• _Consigne 1_: Recopiez à l'identique les lignes de la liste, depuis la ligne qui contient « is (720, 1280). » jusqu'à la ligne qui contient « (510, 518). », celle-ci comprise.

• _Extrait du document_:
....

Fin d’un règne non pas fin d’un régime…

«J’annonce, en tant que ministre de la Défense, la chute du régime et le placement en détention, dans un lieu sûr, de son chef». C’est en ces termes que, ce jeudi matin et après un soulèvement populaire qui a duré quatre mois et un mois de couvre-feu, le ministre soudanais de la Défense, Awad Ahmed Benawf, a annoncé, sur les ondes de la télévision d’Etat, que l’armée a procédé à l’arrestation du président Omar El Béchir, 75 ans, qui dirigeait le pays d’une main de fer depuis trente ans et à son remplacement par un «conseil militaire de transition»; à charge pour celui-ci de remettre le pouvoir au président qui sera désigné par les urnes au plus tard dans un délai de deux années.

Le ministre a également annoncé qu’un couvre-feu sera imposé sur l’ensemble du territoire de 22 heures à 4 heures du matin (heure locale) et ce, pendant un mois.

....

[Données]
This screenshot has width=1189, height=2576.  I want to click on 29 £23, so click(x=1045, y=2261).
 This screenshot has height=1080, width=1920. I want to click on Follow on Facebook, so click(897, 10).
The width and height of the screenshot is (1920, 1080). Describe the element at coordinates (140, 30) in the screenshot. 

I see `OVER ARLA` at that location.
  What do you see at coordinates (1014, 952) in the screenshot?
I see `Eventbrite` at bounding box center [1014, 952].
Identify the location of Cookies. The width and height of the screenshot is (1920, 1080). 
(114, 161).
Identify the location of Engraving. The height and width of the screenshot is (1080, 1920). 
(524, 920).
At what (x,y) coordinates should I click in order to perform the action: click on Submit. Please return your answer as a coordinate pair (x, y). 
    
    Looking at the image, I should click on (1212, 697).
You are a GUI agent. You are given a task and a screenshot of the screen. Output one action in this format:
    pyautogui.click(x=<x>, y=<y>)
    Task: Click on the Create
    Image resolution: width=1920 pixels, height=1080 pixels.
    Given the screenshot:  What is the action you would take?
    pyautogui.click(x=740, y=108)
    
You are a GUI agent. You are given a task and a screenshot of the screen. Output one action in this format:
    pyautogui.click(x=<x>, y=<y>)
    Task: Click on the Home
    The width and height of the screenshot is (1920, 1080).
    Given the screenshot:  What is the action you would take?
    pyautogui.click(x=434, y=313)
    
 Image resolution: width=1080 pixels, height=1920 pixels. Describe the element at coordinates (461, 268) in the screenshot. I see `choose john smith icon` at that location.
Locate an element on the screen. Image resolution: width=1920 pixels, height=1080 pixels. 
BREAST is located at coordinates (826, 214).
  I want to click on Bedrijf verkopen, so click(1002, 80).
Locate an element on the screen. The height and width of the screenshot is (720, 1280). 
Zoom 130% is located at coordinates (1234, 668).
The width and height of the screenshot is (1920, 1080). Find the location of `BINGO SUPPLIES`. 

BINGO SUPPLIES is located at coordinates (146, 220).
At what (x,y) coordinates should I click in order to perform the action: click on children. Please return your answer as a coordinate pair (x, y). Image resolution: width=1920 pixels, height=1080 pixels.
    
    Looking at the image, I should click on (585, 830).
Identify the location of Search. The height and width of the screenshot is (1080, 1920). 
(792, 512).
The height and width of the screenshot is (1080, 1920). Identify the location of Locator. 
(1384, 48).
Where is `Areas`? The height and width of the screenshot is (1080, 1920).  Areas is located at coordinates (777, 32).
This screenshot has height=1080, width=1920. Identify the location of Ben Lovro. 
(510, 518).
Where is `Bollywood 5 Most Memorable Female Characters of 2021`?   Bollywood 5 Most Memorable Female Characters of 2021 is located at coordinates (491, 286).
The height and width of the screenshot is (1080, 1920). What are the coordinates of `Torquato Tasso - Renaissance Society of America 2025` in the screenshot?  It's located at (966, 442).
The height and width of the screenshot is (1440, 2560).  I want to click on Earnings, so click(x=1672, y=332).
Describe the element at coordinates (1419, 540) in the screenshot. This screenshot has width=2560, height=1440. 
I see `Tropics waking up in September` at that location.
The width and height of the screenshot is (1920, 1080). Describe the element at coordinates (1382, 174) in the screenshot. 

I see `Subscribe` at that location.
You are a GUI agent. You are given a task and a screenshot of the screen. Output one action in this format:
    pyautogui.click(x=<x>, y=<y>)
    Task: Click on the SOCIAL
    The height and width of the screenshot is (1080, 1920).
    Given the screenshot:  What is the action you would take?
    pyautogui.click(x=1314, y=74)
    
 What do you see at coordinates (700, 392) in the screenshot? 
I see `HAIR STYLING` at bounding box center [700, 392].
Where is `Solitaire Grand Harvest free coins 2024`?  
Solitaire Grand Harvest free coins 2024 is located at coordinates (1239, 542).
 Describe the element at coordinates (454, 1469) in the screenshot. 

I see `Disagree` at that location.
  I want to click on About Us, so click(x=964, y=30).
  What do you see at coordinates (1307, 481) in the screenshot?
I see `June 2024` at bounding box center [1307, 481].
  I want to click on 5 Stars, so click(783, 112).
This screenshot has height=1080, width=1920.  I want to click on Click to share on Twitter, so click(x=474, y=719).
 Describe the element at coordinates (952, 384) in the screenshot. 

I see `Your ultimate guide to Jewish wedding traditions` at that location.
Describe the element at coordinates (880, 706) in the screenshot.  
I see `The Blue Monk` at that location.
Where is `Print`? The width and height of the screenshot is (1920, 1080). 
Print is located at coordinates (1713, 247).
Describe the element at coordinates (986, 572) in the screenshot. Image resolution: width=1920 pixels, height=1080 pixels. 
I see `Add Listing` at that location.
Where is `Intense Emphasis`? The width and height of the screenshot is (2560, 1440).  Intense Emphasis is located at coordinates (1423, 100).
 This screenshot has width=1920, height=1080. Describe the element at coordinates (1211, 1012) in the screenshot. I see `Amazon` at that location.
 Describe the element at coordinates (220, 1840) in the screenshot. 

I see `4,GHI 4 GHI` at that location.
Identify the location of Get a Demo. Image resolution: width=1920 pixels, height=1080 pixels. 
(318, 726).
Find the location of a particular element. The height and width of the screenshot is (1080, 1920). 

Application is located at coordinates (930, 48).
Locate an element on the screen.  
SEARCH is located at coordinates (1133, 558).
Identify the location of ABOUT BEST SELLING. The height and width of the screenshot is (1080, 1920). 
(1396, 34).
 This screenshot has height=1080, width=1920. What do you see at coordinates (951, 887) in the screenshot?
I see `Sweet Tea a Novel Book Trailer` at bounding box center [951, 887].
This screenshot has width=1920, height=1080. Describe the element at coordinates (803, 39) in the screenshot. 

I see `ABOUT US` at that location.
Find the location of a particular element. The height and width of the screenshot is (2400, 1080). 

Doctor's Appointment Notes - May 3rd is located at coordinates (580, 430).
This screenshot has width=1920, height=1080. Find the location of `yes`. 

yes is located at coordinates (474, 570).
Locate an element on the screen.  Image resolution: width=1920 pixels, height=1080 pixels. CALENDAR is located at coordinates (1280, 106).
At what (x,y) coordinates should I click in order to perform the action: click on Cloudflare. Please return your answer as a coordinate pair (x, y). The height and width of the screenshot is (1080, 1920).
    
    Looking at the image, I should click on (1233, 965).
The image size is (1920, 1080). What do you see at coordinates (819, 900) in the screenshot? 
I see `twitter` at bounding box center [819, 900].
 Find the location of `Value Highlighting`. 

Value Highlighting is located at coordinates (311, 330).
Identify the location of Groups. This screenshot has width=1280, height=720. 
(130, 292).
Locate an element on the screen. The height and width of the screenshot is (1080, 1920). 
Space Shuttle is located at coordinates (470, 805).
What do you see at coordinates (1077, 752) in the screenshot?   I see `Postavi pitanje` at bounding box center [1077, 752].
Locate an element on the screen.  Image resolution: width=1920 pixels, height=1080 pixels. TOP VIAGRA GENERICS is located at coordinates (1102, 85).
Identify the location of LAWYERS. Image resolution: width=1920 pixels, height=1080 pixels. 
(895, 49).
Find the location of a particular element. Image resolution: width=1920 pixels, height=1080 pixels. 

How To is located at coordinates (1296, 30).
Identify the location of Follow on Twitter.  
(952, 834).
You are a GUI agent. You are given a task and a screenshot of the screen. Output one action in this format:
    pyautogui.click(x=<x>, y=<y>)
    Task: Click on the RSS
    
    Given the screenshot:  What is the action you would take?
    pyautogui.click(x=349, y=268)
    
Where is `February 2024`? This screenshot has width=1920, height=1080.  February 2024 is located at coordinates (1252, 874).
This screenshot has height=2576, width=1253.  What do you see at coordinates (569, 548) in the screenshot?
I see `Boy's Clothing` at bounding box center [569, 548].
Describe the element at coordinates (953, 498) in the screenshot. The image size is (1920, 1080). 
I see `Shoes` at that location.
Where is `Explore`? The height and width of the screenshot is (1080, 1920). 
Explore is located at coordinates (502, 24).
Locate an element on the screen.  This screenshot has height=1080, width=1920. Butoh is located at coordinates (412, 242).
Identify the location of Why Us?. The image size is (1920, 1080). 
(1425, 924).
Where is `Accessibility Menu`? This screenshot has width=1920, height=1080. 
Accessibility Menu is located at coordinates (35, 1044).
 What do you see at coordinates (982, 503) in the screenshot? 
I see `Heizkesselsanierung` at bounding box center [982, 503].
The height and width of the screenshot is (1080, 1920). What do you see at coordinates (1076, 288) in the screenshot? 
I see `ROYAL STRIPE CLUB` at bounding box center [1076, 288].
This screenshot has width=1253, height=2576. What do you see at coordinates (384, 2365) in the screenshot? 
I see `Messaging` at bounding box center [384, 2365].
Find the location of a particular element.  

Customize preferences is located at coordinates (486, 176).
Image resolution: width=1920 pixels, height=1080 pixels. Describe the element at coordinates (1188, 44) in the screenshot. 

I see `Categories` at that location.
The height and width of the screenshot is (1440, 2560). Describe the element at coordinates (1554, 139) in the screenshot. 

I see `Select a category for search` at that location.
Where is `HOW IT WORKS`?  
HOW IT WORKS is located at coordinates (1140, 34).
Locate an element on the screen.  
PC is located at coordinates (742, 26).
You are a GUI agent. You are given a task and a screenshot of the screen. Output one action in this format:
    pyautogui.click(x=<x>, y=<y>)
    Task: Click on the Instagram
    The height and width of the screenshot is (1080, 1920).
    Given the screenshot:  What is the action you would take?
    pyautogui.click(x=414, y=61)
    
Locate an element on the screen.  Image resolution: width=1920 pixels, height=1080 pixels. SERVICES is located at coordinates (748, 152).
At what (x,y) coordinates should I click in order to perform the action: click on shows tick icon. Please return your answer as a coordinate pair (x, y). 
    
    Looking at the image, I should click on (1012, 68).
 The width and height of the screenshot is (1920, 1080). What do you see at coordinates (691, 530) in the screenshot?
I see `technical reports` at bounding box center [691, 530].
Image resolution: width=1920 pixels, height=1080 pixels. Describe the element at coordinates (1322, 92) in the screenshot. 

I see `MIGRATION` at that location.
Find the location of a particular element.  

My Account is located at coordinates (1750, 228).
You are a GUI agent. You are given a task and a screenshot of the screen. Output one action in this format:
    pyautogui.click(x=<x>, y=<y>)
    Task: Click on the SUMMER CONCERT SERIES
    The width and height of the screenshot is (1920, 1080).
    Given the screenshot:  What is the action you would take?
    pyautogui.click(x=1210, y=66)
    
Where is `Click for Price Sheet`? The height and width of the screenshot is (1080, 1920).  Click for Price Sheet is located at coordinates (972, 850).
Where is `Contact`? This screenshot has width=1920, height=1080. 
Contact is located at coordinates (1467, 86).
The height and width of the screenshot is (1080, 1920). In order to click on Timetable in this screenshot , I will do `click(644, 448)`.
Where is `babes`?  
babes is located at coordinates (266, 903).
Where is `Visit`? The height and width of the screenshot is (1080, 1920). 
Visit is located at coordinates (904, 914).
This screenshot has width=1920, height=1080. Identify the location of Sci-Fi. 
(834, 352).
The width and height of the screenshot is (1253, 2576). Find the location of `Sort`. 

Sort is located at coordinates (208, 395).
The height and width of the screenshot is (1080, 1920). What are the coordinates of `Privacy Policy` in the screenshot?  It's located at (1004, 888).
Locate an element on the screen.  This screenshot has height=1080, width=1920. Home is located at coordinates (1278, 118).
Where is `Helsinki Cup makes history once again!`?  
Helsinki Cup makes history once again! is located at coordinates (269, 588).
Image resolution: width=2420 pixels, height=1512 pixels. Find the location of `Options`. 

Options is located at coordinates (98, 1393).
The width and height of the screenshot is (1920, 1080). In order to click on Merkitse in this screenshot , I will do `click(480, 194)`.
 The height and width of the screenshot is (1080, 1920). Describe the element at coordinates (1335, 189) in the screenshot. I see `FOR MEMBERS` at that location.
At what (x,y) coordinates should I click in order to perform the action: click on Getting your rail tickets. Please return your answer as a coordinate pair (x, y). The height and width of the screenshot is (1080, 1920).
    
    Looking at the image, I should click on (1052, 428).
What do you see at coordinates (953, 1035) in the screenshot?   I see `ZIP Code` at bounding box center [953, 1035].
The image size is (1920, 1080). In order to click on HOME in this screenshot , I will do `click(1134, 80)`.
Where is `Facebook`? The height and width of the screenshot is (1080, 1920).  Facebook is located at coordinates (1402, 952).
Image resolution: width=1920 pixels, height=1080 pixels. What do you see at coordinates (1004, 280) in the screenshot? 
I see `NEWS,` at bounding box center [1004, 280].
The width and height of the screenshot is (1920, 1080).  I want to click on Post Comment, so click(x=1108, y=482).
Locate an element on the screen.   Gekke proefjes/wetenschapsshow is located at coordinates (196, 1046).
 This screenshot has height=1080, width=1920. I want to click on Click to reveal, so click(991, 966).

....

• _Consigne 2_:
Répondez aux questions suivantes d'après l'article sur la chute d'Omar El Béchir.
(a) Quel âge a Omar El Béchir ?
(b) Dans quel délai maximal le président désigné par les urnes doit-il recevoir le pouvoir ?
(c) Entre quelles heures le couvre-feu s'applique-t-il ?

• _Corrigé 1_:
Locate an element on the screen. The height and width of the screenshot is (720, 1280). 
Zoom 130% is located at coordinates (1234, 668).
The width and height of the screenshot is (1920, 1080). Find the location of `BINGO SUPPLIES`. 

BINGO SUPPLIES is located at coordinates (146, 220).
At what (x,y) coordinates should I click in order to perform the action: click on children. Please return your answer as a coordinate pair (x, y). Image resolution: width=1920 pixels, height=1080 pixels.
    
    Looking at the image, I should click on (585, 830).
Identify the location of Search. The height and width of the screenshot is (1080, 1920). 
(792, 512).
The height and width of the screenshot is (1080, 1920). Identify the location of Locator. 
(1384, 48).
Where is `Areas`? The height and width of the screenshot is (1080, 1920).  Areas is located at coordinates (777, 32).
This screenshot has height=1080, width=1920. Identify the location of Ben Lovro. 
(510, 518).

• _Corrigé 2_:
(a) Il a 75 ans.
(b) Au plus tard dans un délai de deux années.
(c) De 22 heures à 4 heures du matin (heure locale).